The starting array is shown in the next image below, taken from my game courier implementation.
The board consists of 132 squares (11x12) and each player has 33 pieces occupying three rows.



Pieces

The piece types are those found in standard FIDE plus each FIDE type augmented by combining with the FIDE knight.
Thus each side, at the start of the game has 33 pieces.

Number Name Notes
1 King As the FIDE King.
The King may castle subject to the normal FIDE restrictions,
When castling with the a-file Rook,
          the King  moves to the c-file and the Rook moves to the d-file.
When castling with the k-file Rook,
          the King  moves to the i-file and the Rook moves to the h-file.
2 Queens As the FIDE Queen.
4 Rooks As the FIDE Rook,
4 Bishops As the FIDE Bishop.
4 Knights As the FIDE Knight.
2 Horseguards May move like a King (one step in any direction) or may move like a Knight.
2 Archbishops May move as either Bishop or Knight.
2 Marshalls May move as either Rook or Knight.
1 General May move as either Queen or Knight.
11 Pawns As FIDE Pawns.
Pawns may take a double-step on their first move.
Capture en-passant is allowed.
Pawn's promote on reaching the furthest rank.


Rules

Rules are as for FIDE chess apart from the larger board, the increased number of piece-types, and the increased number of pieces at the start.

Notes

  1. This variant started out with the idea of  increasing the size of the board by 100%, from  64 squares to 128.  I also, apart from the size, wanted to keep fairly close to FIDE chess.  As 128 does not have an integer square root, I decided on a board of 11x12 (132 squares) as giving the best fit.  
  2. Since I was doubling (plus some)  the board size it seemed appropriate to double the number of pieces.  Increasing the number of pieces by the same proportion as the squares  yielded 33 pieces a side - which nicely fitted into 3 ranks on the 11x12 board.  Doubling the number of each FIDE piece, except the King (left at 1 per side) and Pawns (only 11 needed to fill a rank) gave 26 pieces - leaving 7 to find.
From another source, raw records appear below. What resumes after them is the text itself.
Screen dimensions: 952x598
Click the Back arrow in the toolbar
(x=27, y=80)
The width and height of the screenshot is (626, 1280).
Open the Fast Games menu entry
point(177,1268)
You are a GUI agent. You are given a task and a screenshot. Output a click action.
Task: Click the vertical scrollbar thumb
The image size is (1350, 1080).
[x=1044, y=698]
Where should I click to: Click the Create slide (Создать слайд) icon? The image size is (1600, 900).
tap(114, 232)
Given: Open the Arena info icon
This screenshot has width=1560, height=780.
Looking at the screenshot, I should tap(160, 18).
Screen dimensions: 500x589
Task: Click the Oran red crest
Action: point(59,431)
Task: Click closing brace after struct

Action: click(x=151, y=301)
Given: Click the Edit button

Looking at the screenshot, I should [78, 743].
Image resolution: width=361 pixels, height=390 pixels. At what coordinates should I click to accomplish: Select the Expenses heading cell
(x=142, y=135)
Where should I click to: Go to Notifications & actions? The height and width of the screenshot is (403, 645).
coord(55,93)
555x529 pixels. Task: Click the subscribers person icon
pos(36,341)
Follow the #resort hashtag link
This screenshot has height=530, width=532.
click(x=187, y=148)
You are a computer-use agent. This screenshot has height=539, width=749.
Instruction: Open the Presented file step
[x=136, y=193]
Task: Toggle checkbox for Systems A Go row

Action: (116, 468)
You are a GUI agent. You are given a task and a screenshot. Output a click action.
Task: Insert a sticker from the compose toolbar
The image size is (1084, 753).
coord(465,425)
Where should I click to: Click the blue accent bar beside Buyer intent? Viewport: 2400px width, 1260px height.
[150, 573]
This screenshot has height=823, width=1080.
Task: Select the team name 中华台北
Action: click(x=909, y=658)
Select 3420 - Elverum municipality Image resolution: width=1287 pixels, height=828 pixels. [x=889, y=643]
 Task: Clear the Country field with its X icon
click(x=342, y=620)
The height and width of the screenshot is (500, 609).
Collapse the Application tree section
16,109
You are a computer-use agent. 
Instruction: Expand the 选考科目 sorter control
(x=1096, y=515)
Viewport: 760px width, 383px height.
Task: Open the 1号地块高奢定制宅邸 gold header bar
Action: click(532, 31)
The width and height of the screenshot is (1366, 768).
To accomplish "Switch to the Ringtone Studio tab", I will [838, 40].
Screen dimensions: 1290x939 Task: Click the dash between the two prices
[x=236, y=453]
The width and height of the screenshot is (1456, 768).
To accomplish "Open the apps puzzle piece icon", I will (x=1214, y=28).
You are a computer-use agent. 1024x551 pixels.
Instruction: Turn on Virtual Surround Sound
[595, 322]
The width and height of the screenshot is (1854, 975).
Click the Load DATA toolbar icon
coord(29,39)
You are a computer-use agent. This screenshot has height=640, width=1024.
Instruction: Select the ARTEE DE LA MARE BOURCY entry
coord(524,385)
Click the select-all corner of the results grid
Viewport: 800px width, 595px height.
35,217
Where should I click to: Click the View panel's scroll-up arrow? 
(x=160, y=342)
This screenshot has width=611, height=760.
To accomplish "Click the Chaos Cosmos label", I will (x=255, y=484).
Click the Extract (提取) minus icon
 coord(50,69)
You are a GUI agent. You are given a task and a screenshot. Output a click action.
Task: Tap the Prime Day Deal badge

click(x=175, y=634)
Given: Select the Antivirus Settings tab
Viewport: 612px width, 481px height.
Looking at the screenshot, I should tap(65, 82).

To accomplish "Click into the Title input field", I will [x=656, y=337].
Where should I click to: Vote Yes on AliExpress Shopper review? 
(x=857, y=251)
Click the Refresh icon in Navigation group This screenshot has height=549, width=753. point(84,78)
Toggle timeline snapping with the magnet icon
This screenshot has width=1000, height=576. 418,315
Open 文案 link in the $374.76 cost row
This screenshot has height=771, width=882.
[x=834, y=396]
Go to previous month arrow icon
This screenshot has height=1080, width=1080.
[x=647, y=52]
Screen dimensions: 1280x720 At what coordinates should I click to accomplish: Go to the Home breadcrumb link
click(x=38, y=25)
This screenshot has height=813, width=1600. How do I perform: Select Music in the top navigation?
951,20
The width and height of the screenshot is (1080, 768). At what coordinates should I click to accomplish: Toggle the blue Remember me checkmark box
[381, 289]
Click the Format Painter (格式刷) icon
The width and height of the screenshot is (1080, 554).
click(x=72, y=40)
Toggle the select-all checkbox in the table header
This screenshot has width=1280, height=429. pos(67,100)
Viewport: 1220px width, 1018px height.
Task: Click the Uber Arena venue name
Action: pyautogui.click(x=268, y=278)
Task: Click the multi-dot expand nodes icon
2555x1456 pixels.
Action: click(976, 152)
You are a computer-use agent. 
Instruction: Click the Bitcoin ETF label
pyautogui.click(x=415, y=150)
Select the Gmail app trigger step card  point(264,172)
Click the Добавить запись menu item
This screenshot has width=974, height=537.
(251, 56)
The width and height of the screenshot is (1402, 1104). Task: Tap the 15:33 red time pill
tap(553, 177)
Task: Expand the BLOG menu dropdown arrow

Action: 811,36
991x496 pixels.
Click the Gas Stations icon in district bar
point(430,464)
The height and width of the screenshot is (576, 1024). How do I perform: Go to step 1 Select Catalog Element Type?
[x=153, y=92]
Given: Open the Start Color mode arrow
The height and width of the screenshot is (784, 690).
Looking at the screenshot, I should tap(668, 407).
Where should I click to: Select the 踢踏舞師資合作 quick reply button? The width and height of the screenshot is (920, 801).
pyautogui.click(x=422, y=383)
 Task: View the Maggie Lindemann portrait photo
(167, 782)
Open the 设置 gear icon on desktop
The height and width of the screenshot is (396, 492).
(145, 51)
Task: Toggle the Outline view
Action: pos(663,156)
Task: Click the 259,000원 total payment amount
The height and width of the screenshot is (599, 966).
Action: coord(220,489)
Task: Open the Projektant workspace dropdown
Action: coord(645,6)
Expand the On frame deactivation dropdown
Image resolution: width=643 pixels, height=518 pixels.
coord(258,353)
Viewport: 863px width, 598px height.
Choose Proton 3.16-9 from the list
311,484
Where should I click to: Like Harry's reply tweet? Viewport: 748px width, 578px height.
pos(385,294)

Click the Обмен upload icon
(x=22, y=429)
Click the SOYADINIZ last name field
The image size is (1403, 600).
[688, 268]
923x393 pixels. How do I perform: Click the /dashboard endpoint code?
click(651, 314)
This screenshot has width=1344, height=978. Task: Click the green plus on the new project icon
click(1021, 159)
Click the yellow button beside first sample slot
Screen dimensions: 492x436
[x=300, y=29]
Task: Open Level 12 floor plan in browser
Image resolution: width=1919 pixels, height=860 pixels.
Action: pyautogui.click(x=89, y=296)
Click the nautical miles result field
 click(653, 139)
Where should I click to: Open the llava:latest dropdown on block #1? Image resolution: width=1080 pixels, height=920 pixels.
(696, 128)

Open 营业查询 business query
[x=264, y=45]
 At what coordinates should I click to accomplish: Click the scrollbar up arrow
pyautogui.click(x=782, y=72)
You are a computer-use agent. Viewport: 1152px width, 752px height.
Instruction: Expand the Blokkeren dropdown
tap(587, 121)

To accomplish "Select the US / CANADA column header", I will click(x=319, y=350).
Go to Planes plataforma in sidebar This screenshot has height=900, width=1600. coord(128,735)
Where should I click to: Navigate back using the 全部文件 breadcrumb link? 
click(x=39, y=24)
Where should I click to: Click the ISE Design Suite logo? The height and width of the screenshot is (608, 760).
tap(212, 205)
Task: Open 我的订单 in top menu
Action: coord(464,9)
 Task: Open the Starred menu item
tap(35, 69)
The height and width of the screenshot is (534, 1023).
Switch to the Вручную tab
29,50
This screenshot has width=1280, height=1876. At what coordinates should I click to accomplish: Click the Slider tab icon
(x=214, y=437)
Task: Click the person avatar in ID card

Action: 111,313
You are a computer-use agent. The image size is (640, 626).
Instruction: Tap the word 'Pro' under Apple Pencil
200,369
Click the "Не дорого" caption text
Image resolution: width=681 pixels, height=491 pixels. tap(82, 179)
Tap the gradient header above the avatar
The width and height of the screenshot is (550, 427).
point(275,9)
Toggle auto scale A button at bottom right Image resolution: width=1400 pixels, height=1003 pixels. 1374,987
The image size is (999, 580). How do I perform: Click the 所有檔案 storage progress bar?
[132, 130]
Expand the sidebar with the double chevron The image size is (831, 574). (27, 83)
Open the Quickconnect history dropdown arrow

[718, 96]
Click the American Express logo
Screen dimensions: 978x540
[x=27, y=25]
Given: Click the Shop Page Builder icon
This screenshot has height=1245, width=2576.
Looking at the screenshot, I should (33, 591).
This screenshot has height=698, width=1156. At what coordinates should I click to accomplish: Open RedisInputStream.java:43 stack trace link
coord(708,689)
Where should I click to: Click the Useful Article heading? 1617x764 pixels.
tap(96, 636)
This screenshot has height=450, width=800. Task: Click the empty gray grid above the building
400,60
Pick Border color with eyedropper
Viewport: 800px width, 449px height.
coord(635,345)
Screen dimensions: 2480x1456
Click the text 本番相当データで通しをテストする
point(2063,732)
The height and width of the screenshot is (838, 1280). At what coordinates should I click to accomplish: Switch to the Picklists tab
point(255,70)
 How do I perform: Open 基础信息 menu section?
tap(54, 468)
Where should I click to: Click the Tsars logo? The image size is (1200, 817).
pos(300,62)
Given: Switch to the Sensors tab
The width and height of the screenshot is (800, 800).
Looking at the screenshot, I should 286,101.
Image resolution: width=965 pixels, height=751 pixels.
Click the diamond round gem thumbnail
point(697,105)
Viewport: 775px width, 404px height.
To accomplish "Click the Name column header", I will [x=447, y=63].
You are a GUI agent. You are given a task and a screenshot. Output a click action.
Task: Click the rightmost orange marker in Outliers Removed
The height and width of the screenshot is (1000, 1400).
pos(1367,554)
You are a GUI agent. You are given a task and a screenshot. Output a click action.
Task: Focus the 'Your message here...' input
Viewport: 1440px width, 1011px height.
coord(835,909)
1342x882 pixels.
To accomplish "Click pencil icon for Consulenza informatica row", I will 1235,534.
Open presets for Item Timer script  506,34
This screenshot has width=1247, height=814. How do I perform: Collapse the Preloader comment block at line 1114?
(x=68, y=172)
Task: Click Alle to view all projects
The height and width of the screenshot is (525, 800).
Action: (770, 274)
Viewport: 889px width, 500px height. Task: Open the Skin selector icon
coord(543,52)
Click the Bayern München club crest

Combining the knight's move with Rook, Bishop, and King  gave 6 pieces (2 each of Horseguard,  Archbishop, and Marshall).  The final piece, the General, combined the knight's move with a Queen.
  3. I'm never too certain about piece values, but feel that on the larger board the knight will drop in value as compared to the rook and bishop.  As a tentative first guess the relative values are: Pawn 1, Knight 3, Bishop 4, Horseguard 5,  Rook 6, Archbishop 7, Marshall 9, Queen 10, General 12.
  4. The name Panchimera roughly translates to "All the conjoined creatures" and is a reference to the fact that this variant uses pieces that combine the Knight with each of the other piece types.


Decimal Panchimera

This subvariant uses a 10x10 board and is very closely related to Charles Gilman's Échecs De L'Escalier (see comments). The main point of difference is my inclusion of the Knight+King(Man) compound. I have designed this variant as 10x10 boards are easier to obtain than 11x12 boards, and I wanted to be able to play Panchimera for real and not just virtually.

The starting array is shown in this next image.

The King may castle subject to the normal FIDE restrictions,
When castling with the a-file Rook,
          the King  moves to the c-file and the Rook moves to the d-file.
When castling with the j-file Rook,
          the King  moves to the h-file and the Rook moves to the g-file.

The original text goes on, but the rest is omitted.